Estate Law

If You Don’t Write a Will, Where Does the Money Go?

Without a will, state law creates a default plan for distributing your property. Understand how this legal process works and which of your assets it may not cover.

When a person dies without a valid will, they are considered to have died “intestate.” In this situation, a predetermined legal framework directs how a person’s money and property are allocated among their surviving relatives based on state law.

The Rules of Intestate Succession

Every state has laws of “intestate succession” that establish a default inheritance plan with a specific hierarchy for who inherits property. These laws prioritize the closest living relatives, and a surviving spouse’s share is the first consideration, depending on what other relatives the deceased person, or decedent, leaves behind.

If the decedent was married and had no children, the surviving spouse inherits the entire estate. If there are children, the spouse’s share might be reduced. For instance, an arrangement may provide the surviving spouse with one-third to one-half of the estate, with the remainder being divided equally among the children.

When there is no surviving spouse, the decedent’s children inherit the entire estate in equal shares. If a child has passed away but has their own children (the decedent’s grandchildren), those grandchildren will inherit their parent’s share. This principle is often called “per stirpes” distribution.

If the decedent has no spouse or children, the estate goes to the decedent’s parents if they are alive. If the parents are not living, the estate is divided among the decedent’s siblings. The hierarchy continues to more distant relatives until a living heir is found. Unmarried partners and friends are not included in this legal hierarchy and receive nothing.

The Role of the Probate Court in an Intestate Estate

When a person dies intestate, their estate must go through a court-supervised process called probate. This process begins when an interested party, such as a family member or creditor, files a petition with the probate court in the county where the deceased person lived.

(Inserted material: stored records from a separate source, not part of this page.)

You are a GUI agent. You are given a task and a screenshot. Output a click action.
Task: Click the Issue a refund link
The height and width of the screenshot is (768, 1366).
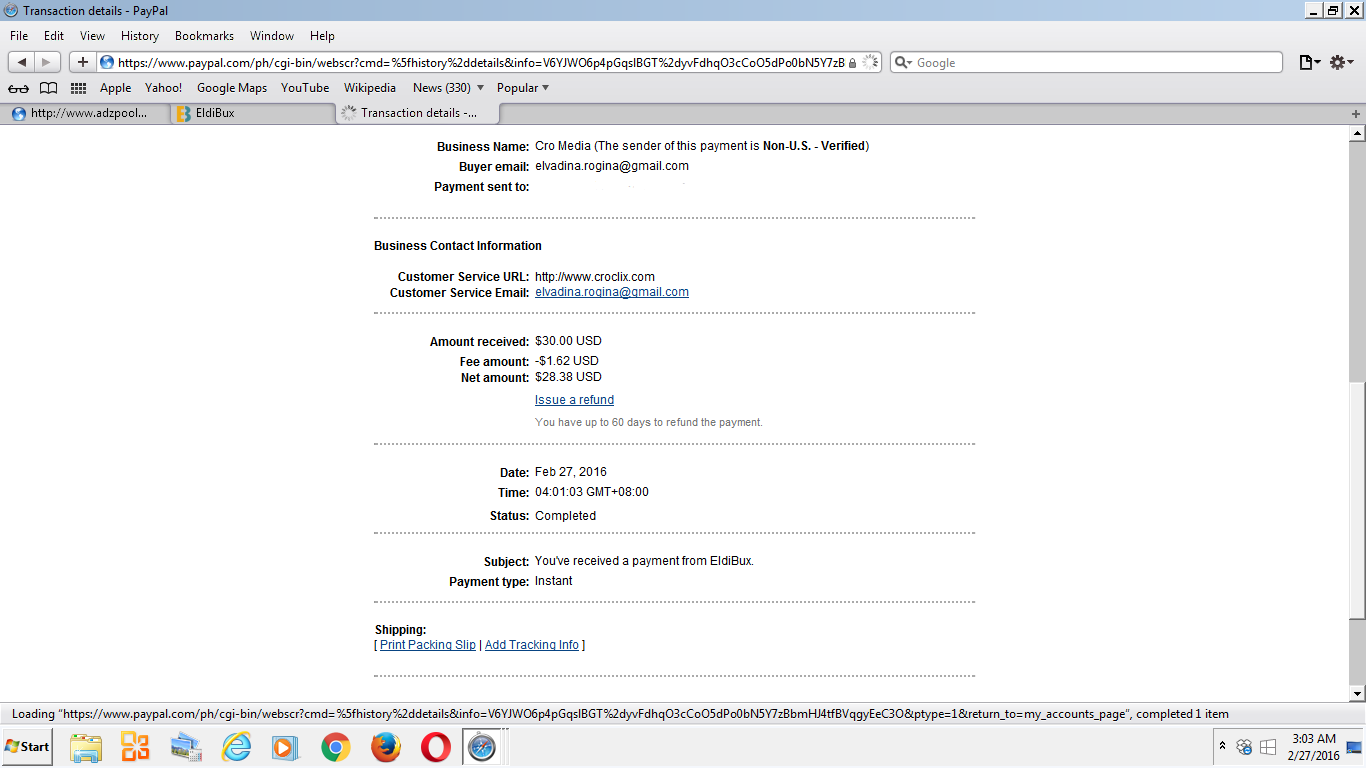(x=574, y=400)
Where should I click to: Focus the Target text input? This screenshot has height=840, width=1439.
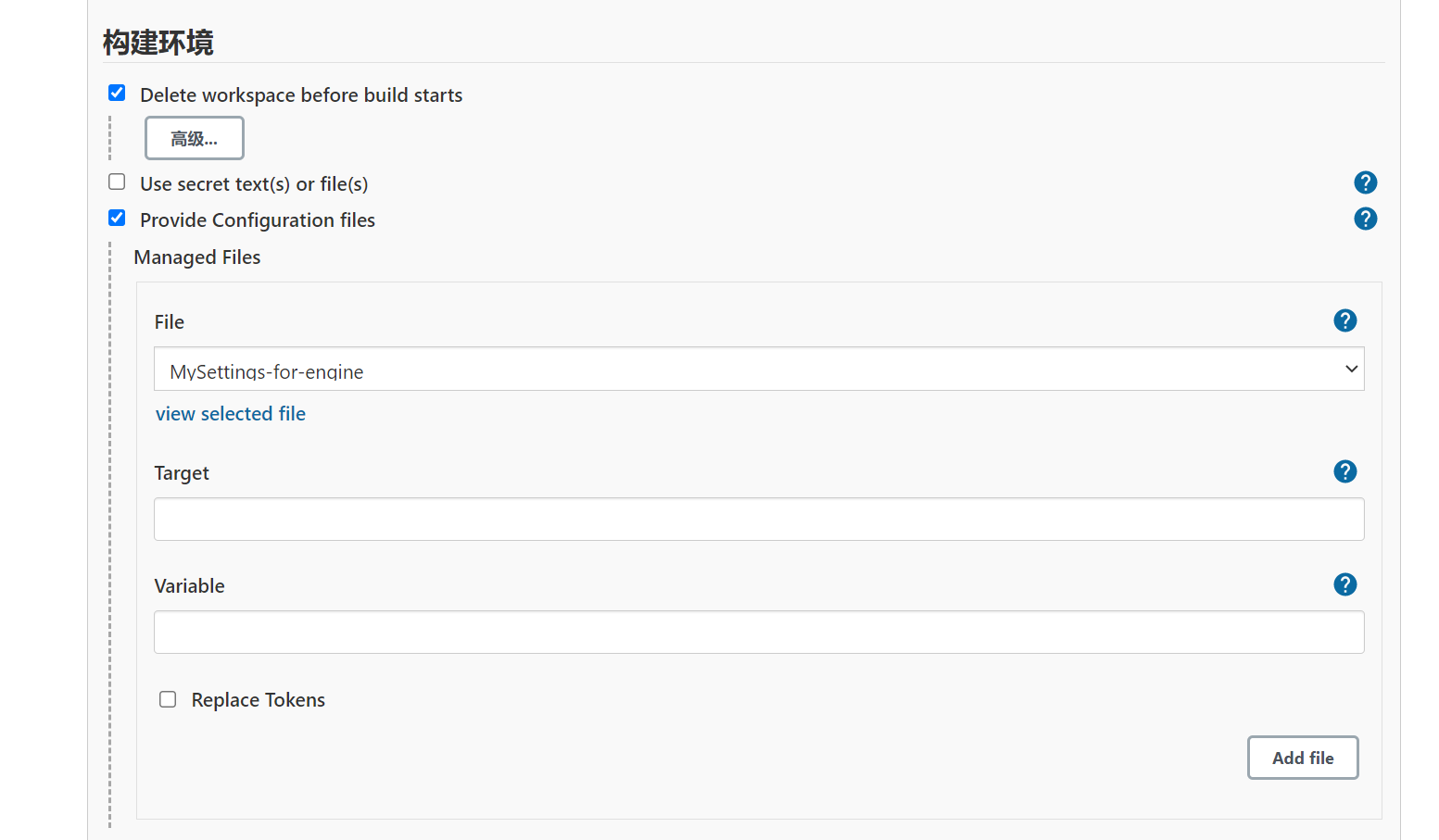click(759, 519)
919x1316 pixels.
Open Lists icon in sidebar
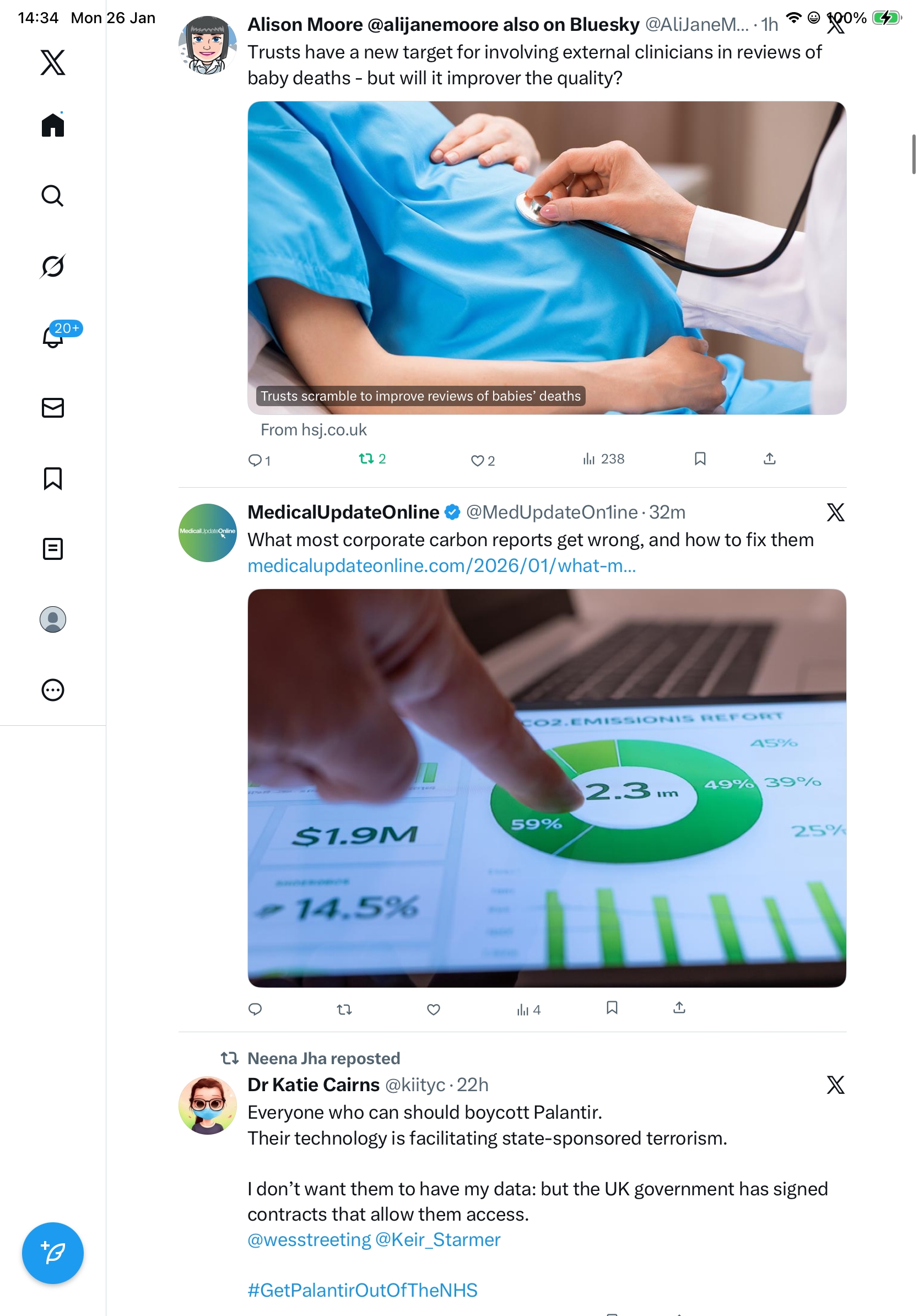(x=53, y=548)
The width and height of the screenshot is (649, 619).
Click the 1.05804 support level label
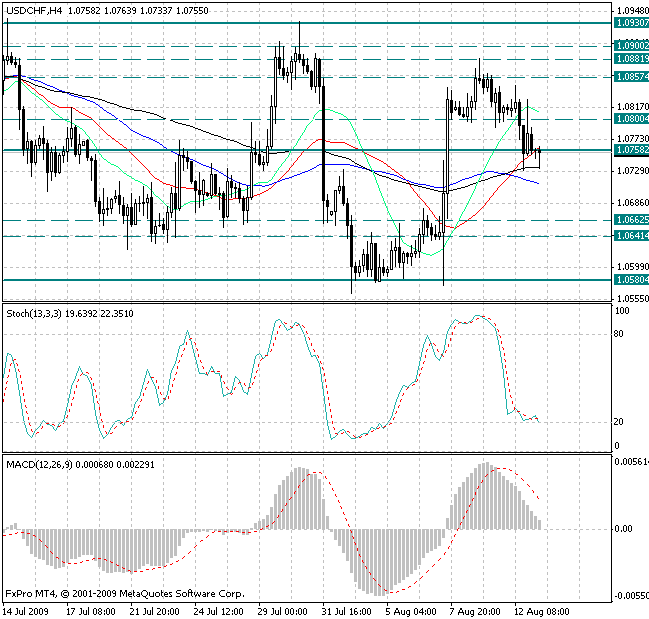pyautogui.click(x=630, y=280)
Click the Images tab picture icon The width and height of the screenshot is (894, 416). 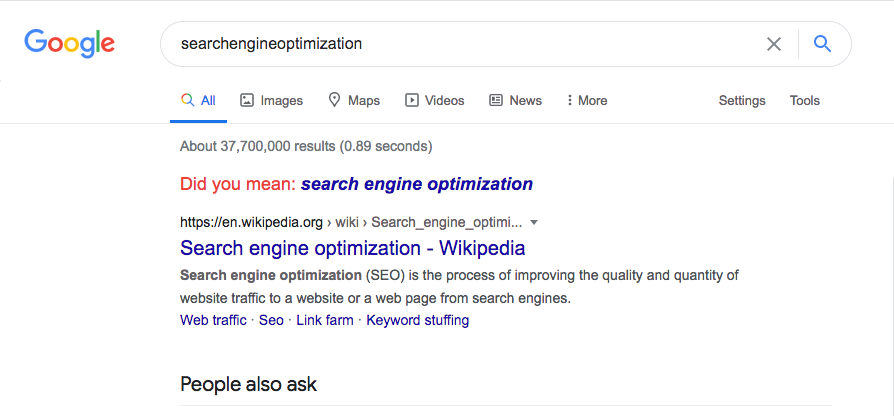click(x=246, y=100)
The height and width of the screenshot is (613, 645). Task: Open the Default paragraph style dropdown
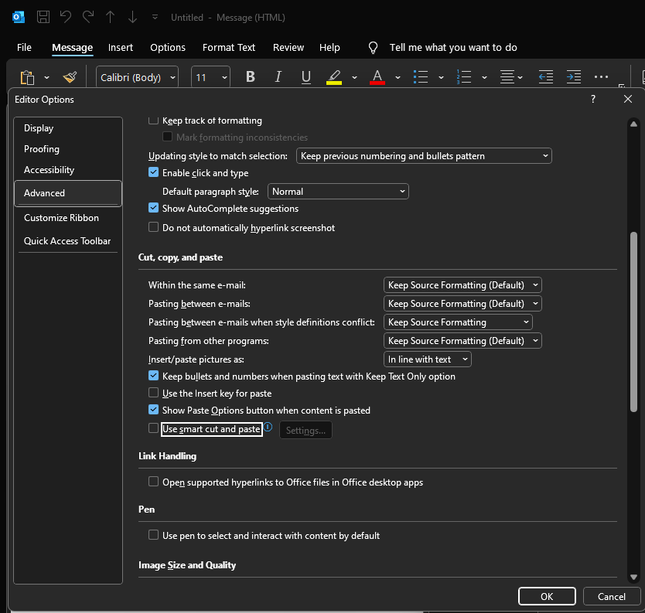338,191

The court appoints an “administrator” or “personal representative” to manage the estate. This individual has the legal authority to act on behalf of the estate. Their first duty is to create a comprehensive inventory of all the decedent’s assets and have them appraised to determine their fair market value.

The administrator is also responsible for settling the decedent’s final affairs. This involves notifying creditors of the death and paying all legitimate debts and final income taxes from the estate’s assets. Creditors have a specific timeframe to file a claim. After all debts and taxes are paid, the administrator distributes the remaining property to the legal heirs.

Assets Not Affected by Intestacy Laws

Not all property a person owns is subject to intestate succession laws or the probate process. Certain non-probate assets pass directly to a designated person upon the owner’s death because of how the asset is legally structured.

Common examples include life insurance policies and retirement accounts like 401(k)s and IRAs, which have a named beneficiary. The proceeds from these accounts are paid directly to the individual listed on the beneficiary designation form. Bank or brokerage accounts set up as “Payable on Death” (POD) or “Transfer on Death” (TOD) also go to the named beneficiary.

Another category is property owned in “joint tenancy with right of survivorship,” which is common for real estate and joint bank accounts. When one co-owner dies, their share of the property automatically transfers to the surviving co-owner(s), bypassing the probate court.

When the State Inherits Your Property

In the rare event that a person dies without a will and no living relatives can be located, the estate is transferred to the state government. This legal process is known as “escheat” and is a last resort to prevent property from becoming ownerless.

The escheat process begins only after the probate court has conducted an exhaustive search for any potential heirs, no matter how distant. If no legally recognized heir is found, the court will order the property to be turned over to the state.